**TASK**
Rewrite the part of the material that opens with the line containing "Select the Type text tool" and runs to the end of the material as a numbered list. Leave out any blank lines.

**LISTED RECORDS**
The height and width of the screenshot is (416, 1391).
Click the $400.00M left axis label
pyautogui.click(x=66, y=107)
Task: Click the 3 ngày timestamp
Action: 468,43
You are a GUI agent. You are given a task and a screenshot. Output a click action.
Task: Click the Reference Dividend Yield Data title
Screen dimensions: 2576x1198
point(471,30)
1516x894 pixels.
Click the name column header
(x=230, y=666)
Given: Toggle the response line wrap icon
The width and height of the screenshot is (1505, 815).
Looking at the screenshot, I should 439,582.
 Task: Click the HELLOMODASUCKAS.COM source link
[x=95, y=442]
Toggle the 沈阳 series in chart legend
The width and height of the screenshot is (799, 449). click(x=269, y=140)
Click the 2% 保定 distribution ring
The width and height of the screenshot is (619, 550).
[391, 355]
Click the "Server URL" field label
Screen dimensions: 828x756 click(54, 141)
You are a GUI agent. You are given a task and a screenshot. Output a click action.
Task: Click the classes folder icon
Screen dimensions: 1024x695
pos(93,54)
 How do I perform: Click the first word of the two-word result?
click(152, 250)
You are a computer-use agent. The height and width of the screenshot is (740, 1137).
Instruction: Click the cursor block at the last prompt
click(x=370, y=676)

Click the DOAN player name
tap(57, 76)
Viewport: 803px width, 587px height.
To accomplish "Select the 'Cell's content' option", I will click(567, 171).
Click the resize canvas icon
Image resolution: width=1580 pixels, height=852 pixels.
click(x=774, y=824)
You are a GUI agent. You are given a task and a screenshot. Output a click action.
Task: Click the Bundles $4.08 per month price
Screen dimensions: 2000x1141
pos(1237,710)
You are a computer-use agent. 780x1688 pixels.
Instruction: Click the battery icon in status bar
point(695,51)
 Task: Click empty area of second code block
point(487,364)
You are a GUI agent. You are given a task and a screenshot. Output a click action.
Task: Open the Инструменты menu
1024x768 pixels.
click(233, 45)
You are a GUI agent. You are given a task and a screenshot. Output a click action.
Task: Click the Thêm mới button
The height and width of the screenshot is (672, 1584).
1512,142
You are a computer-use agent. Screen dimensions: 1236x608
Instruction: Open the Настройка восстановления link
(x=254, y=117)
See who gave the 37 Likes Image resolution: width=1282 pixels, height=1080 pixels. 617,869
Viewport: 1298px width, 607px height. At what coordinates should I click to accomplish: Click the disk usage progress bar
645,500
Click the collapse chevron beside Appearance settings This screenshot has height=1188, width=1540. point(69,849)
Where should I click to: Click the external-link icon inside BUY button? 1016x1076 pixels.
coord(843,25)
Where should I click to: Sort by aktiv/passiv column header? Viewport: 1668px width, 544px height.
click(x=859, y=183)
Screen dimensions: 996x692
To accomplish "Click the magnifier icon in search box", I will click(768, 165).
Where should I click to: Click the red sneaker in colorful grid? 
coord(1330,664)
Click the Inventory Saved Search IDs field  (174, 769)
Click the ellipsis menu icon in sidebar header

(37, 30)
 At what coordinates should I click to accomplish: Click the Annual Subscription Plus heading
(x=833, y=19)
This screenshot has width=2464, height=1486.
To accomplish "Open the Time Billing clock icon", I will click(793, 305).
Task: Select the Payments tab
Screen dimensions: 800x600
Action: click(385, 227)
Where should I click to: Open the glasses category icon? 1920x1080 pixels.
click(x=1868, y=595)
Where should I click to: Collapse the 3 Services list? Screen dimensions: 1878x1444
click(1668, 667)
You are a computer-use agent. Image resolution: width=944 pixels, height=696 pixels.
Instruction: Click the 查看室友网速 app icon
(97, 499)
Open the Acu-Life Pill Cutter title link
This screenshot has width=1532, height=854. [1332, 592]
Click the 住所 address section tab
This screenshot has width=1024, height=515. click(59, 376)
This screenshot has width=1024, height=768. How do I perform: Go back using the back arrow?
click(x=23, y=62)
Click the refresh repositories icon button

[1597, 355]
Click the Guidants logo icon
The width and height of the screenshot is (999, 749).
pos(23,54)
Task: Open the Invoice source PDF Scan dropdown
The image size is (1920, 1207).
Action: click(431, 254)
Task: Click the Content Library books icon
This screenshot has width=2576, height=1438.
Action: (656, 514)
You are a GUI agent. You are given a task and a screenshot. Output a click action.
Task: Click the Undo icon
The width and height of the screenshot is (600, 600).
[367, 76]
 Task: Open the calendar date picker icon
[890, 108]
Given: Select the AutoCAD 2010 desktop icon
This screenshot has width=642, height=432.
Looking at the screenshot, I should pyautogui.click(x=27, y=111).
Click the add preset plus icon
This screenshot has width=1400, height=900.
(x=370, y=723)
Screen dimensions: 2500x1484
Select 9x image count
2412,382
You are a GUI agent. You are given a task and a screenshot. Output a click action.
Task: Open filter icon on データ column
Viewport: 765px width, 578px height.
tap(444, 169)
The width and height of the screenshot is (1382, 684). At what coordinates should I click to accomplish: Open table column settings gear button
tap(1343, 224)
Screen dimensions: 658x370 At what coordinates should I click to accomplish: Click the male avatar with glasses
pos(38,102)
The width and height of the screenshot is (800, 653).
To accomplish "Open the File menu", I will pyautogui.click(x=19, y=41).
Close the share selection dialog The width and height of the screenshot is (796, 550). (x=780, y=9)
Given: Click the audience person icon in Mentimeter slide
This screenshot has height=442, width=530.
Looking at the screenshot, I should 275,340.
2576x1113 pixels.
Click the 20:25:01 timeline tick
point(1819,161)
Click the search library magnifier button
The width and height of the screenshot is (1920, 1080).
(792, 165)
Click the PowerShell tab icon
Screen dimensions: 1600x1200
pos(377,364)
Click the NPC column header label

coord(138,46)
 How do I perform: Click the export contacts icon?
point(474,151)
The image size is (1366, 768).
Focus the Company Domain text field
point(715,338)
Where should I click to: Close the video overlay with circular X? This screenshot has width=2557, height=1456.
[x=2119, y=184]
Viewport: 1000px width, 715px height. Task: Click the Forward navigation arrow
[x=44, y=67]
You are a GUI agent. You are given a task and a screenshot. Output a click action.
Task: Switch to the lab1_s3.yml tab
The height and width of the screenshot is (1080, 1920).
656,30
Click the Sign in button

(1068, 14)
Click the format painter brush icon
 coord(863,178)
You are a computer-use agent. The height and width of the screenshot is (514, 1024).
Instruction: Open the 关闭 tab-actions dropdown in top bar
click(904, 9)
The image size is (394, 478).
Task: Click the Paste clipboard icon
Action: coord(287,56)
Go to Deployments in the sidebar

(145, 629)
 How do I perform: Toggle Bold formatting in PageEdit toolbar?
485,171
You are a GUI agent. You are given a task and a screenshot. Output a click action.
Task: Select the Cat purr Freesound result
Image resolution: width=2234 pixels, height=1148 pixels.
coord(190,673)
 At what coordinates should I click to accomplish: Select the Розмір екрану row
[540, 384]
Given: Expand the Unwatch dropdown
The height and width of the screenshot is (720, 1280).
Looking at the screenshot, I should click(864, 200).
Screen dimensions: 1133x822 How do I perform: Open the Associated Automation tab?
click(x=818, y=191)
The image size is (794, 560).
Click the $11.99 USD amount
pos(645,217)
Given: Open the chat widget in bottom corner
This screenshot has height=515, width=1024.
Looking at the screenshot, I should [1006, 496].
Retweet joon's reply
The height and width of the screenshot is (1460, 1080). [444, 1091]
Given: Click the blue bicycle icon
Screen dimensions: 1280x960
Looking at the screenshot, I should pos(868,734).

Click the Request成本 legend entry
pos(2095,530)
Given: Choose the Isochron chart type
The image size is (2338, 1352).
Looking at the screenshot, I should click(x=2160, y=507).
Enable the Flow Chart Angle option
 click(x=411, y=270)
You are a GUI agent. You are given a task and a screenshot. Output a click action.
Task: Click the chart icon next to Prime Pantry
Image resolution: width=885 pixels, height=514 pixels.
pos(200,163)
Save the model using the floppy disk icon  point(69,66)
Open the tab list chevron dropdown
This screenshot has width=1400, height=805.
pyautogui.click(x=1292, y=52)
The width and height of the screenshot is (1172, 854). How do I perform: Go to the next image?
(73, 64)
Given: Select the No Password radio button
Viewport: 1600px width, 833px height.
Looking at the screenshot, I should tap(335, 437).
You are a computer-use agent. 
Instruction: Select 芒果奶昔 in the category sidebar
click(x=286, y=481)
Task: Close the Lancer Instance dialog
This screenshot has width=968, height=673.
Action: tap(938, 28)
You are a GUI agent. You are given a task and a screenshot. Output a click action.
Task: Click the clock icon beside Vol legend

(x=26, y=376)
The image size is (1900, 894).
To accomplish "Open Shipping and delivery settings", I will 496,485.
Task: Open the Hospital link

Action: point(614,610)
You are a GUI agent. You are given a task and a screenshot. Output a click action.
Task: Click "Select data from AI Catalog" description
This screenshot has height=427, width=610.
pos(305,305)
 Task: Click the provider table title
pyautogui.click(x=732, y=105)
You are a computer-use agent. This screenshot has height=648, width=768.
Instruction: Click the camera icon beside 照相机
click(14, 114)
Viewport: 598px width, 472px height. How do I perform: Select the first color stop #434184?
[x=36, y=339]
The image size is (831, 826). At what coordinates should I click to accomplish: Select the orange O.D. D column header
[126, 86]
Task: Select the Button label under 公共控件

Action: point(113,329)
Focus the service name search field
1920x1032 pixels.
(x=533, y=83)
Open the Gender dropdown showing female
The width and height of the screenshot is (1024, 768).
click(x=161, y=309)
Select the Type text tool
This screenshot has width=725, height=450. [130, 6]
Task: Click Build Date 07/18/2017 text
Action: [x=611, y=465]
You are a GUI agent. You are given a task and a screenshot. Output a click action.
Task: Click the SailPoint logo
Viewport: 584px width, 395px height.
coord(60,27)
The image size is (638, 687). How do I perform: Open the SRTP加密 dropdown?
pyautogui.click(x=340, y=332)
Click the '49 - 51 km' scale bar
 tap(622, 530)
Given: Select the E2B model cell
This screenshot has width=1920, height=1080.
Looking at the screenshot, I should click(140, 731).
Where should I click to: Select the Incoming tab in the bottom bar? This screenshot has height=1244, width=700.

**IN RESPONSE**
1. Select the Type text tool
2. This screenshot has width=725, height=450. [130, 6]
3. Task: Click Build Date 07/18/2017 text
4. Action: [x=611, y=465]
5. You are a GUI agent. You are given a task and a screenshot. Output a click action.
6. Task: Click the SailPoint logo
7. Viewport: 584px width, 395px height.
8. coord(60,27)
9. The image size is (638, 687). How do I perform: Open the SRTP加密 dropdown?
10. pyautogui.click(x=340, y=332)
11. Click the '49 - 51 km' scale bar
12.  tap(622, 530)
13. Given: Select the E2B model cell
14. This screenshot has width=1920, height=1080.
15. Looking at the screenshot, I should click(140, 731).
16. Where should I click to: Select the Incoming tab in the bottom bar? This screenshot has height=1244, width=700.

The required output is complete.